The McCarrick Report and Pope John Paul II: Confronting a saint’s tarnished legacy

NEW YORK (NY)
America Magazine

November 10, 2020

By James T. Keane

The release of the long-awaited “McCarrick Report” by the Vatican this morning provided significant information about Theodore McCarrick’s abuse of minors and adult seminarians, as well as a long and shameful history of church leaders ignoring complaints and concerns about Mr. McCarrick. It also raised the inevitable questions of who knew what and when, including regarding three popes: John Paul II, Benedict XVI and Pope Francis. John Paul II was canonized by Pope Francis in 2014, less than 10 years after his death.

Mr. McCarrick, once a priest and an auxiliary bishop of the Archdiocese of New York (full disclosure: Mr. McCarrick was the homilist at America’s 100th anniversary Mass at St. Ignatius Church in New York City in 2009), served as the first bishop of the newly formed Diocese of Metuchen in New Jersey from 1981 to 1986, as archbishop of Newark from 1986 to 2000 and as archbishop of Washington from 2000 to 2006. He was made a cardinal by Pope John Paul II in 2001.

In June 2018, he was removed from ministry after the Archdiocese of New York deemed an allegation that he had abused an altar boy decades earlier “credible and substantiated.” In the weeks following, further allegations emerged of inappropriate behavior with minors and adults, including seminarians, and officials in the Archdiocese of Newark and the Diocese of Metuchen admitted that both had reached financial settlements with alleged victims of Mr. McCarrick over a decade earlier. He was finally removed from the clerical state by Pope Francis in February 2019 after a canonical trial and an unsuccessful appeal by Mr. McCarrick of the guilty verdict.
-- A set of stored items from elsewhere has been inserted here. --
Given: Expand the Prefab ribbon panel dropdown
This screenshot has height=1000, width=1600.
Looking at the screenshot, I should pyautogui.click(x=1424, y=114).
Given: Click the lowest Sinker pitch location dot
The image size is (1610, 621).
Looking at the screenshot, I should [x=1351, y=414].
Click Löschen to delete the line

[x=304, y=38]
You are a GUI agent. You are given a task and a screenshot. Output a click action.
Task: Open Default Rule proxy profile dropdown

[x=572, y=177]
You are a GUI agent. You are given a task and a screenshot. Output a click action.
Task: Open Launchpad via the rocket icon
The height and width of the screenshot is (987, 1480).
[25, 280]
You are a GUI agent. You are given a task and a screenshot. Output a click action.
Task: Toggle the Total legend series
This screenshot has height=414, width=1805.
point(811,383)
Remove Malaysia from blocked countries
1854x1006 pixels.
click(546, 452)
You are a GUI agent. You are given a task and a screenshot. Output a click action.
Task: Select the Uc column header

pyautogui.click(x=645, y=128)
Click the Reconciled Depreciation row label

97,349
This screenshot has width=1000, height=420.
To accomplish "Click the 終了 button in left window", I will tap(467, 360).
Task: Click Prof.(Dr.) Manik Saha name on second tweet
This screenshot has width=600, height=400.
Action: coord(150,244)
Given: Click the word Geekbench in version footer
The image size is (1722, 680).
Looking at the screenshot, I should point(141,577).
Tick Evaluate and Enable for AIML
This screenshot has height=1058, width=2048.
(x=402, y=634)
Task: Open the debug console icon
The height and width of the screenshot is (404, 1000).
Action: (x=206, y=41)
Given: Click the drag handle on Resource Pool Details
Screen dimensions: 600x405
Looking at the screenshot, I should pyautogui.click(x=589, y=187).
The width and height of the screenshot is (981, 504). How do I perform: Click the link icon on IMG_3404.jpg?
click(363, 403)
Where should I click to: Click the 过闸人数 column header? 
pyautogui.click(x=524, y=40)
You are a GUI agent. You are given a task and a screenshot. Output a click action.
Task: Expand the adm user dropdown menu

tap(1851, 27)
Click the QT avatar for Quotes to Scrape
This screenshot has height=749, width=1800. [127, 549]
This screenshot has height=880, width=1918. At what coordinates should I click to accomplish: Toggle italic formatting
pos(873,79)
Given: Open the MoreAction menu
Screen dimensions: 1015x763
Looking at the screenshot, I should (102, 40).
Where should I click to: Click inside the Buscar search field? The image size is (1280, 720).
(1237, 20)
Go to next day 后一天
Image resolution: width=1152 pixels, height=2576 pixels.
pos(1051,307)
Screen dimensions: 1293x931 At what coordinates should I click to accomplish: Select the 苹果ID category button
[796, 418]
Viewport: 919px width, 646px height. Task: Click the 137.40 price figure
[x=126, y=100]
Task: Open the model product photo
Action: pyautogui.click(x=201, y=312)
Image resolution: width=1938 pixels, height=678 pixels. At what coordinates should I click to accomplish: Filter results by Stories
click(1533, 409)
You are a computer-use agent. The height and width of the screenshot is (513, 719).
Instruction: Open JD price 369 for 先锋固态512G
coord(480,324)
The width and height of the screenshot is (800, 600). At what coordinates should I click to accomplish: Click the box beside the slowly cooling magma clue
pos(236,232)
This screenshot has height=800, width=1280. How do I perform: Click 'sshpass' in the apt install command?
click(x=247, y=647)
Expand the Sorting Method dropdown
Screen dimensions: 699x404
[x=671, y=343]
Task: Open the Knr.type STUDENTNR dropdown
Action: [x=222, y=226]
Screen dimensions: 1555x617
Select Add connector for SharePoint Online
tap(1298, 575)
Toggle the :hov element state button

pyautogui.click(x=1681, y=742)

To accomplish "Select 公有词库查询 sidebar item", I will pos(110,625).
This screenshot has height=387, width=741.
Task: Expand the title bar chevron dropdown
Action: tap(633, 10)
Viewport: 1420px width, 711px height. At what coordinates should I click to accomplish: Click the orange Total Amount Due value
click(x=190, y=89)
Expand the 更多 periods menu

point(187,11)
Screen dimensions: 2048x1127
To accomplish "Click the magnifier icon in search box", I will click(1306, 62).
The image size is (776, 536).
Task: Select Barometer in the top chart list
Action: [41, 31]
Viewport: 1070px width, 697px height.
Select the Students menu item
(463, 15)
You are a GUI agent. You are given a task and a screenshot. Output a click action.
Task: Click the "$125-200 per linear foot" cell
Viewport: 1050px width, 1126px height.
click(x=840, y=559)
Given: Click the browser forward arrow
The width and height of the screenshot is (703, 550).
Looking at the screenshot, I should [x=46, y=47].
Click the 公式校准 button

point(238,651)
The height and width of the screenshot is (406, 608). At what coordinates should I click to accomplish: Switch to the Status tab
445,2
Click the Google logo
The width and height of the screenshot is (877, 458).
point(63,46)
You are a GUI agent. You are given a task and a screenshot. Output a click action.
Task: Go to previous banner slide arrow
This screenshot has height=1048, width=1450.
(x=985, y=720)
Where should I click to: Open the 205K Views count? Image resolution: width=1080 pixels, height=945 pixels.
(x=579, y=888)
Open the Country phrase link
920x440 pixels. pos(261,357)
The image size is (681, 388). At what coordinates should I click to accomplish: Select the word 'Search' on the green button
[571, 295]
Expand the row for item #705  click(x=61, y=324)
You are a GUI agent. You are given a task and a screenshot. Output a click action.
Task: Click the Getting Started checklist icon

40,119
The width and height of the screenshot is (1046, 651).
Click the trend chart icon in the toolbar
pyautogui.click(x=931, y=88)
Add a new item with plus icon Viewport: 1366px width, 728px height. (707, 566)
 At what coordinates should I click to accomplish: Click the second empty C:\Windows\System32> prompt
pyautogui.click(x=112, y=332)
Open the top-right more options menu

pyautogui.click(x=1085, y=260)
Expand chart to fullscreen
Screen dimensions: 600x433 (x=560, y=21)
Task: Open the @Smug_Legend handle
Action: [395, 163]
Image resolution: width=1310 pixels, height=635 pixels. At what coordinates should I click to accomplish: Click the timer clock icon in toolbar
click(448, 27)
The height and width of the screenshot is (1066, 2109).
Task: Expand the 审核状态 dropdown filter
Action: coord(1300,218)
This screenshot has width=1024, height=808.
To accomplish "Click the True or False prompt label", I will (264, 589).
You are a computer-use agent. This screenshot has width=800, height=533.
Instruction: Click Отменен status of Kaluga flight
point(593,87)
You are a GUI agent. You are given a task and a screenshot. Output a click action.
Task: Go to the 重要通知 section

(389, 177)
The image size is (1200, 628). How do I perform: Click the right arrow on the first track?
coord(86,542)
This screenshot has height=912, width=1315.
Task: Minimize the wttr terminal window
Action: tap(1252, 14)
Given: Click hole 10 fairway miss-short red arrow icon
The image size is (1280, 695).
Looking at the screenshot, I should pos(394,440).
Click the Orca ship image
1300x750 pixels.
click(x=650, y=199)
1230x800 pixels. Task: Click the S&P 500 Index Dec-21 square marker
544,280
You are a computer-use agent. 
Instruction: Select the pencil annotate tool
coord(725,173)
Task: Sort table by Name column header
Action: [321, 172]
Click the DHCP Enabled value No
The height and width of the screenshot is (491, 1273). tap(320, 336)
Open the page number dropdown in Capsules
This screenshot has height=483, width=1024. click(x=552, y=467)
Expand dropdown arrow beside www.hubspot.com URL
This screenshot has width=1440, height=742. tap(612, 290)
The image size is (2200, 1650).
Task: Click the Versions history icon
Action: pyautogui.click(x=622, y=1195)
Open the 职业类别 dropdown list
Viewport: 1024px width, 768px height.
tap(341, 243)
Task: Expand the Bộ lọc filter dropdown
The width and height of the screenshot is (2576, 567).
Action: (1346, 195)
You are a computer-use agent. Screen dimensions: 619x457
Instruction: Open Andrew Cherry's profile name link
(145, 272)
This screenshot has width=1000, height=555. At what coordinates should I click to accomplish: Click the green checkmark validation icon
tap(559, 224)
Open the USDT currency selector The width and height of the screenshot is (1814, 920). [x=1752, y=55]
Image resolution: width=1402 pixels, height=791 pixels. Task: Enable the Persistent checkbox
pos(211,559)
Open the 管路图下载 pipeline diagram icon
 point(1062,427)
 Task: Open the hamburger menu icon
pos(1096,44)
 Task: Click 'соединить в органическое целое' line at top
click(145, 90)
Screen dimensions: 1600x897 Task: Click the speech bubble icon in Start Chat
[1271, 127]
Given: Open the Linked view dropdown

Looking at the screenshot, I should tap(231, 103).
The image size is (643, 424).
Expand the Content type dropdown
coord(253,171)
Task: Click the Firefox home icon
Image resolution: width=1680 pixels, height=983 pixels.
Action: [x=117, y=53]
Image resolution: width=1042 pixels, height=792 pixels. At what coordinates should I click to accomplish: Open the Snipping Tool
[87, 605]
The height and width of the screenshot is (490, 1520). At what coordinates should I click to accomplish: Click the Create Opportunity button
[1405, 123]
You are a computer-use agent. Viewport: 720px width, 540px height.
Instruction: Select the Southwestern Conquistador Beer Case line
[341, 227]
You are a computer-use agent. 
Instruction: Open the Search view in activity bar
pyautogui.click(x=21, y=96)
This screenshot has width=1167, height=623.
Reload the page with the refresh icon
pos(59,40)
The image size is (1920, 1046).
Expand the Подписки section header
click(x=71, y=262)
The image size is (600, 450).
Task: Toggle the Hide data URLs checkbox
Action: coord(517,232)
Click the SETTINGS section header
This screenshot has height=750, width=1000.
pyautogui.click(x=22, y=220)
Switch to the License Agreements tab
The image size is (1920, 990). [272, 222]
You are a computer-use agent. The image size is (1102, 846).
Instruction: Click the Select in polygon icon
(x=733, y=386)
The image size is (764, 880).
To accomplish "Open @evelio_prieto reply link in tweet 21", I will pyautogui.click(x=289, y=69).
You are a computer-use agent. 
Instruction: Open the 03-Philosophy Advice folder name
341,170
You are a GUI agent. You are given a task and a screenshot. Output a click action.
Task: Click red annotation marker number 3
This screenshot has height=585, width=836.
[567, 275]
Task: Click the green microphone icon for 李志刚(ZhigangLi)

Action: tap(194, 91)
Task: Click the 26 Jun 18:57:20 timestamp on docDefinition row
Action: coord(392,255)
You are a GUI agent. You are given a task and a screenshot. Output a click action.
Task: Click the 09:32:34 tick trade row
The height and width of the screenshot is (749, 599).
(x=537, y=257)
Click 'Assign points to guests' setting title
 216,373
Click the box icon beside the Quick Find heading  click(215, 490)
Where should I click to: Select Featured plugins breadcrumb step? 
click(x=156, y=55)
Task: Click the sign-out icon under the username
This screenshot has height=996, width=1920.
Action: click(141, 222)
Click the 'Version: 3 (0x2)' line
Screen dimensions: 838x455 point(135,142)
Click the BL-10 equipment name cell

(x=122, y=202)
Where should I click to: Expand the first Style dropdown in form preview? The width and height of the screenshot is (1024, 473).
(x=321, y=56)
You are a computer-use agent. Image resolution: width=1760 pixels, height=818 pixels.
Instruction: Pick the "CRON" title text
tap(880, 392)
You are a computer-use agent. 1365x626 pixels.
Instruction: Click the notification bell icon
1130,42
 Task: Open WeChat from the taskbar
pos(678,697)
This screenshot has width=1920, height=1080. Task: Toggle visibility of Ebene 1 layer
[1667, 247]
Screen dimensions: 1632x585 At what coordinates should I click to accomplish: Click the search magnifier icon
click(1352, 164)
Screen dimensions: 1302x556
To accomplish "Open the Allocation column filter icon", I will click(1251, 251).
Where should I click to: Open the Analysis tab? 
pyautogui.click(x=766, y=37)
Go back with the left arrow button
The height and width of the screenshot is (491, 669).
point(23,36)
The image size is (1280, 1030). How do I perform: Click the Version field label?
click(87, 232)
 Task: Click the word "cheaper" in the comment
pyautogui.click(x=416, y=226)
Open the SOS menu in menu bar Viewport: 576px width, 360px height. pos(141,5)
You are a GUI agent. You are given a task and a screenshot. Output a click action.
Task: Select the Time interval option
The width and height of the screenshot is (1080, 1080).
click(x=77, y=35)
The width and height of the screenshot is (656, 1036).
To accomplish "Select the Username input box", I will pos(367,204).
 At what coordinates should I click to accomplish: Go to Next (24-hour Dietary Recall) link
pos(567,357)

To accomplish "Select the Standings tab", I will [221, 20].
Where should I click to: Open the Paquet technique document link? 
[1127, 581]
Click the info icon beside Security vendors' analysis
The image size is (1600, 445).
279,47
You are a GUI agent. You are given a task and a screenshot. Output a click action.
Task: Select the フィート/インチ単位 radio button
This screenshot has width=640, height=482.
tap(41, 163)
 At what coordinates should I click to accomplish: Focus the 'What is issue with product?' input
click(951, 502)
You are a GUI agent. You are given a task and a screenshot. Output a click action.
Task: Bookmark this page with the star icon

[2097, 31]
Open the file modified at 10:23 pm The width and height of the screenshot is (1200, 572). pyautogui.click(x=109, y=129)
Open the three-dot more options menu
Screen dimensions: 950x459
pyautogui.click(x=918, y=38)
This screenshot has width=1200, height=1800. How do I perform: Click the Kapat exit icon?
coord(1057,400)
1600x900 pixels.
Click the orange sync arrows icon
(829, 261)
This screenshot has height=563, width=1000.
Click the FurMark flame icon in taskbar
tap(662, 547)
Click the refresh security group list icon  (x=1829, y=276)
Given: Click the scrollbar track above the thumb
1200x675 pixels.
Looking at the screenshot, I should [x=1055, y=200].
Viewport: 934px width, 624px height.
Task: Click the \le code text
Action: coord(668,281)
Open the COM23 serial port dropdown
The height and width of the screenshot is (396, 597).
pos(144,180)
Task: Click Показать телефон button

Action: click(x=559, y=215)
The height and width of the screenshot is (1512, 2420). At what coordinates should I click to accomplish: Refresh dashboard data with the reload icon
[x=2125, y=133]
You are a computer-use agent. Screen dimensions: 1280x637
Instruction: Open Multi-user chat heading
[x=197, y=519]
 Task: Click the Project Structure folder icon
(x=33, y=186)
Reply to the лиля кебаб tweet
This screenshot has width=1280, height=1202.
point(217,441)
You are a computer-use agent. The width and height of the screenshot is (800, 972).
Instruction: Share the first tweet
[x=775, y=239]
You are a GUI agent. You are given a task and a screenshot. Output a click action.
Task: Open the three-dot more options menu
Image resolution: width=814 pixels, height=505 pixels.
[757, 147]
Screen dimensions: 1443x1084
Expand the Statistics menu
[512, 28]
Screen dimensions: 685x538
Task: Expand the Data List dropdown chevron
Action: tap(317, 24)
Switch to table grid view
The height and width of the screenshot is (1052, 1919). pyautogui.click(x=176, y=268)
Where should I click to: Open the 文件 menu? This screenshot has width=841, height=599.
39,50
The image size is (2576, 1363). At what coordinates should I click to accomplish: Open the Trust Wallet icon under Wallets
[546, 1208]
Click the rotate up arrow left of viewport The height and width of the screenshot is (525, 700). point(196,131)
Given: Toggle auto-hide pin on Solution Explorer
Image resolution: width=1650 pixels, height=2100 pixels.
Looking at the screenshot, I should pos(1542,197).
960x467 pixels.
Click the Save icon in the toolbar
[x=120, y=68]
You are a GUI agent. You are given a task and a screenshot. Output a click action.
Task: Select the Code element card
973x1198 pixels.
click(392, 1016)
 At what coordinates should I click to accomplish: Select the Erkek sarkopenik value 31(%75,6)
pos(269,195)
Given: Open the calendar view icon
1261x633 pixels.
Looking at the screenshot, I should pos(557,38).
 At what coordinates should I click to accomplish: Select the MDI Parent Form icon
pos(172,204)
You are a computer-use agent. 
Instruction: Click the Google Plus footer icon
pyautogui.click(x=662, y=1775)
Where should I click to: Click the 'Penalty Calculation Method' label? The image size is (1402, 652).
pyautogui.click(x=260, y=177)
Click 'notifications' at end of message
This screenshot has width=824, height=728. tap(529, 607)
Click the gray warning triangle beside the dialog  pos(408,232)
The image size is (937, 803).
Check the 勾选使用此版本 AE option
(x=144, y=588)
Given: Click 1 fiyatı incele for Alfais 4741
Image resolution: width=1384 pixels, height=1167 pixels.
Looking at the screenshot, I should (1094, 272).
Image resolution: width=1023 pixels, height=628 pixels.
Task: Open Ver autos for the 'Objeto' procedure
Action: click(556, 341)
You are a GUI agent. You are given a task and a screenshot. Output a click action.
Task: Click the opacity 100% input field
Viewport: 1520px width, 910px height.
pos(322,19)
Today’s report largely avoids blaming Pope Francis and Pope Emeritus Benedict XVI for the lack of oversight and restrictions on Mr. McCarrick, saying that Benedict and Francis both assumed that John Paul II had determined that Mr. McCarrick was not guilty of any crimes. In the case of John Paul II, the report argues that he was naturally suspicious of accusations of sexual misconduct against bishops because he had seen similar tactics used in his native Poland under Soviet rule. “Several prelates familiar with Pope John Paul II’s thinking opined that the Pope believed that allegations of sexual misconduct against important clerics were often false and that this belief was grounded in his own prior experience in Poland,” the report states, “where rumors and innuendo had been used to damage the reputations of Church leaders.”

A similar rationale was offered by many church leaders in the case of the Rev. Marcial Maciel, the founder of the Legion of Christ, who was removed from ministry by Pope Benedict XVI in 2006 after multiple allegations of sexual abuse of minors, repeated affairs with adult women and decades of financial malfeasance while serving as head of the religious order. Father Maciel was close to John Paul II, who beatified Father Maciel’s uncle, Rafael Guízar (Pope Benedict XVI canonized Guízar, in 2006), and the priest was a prominent financial donor to the Vatican for many years.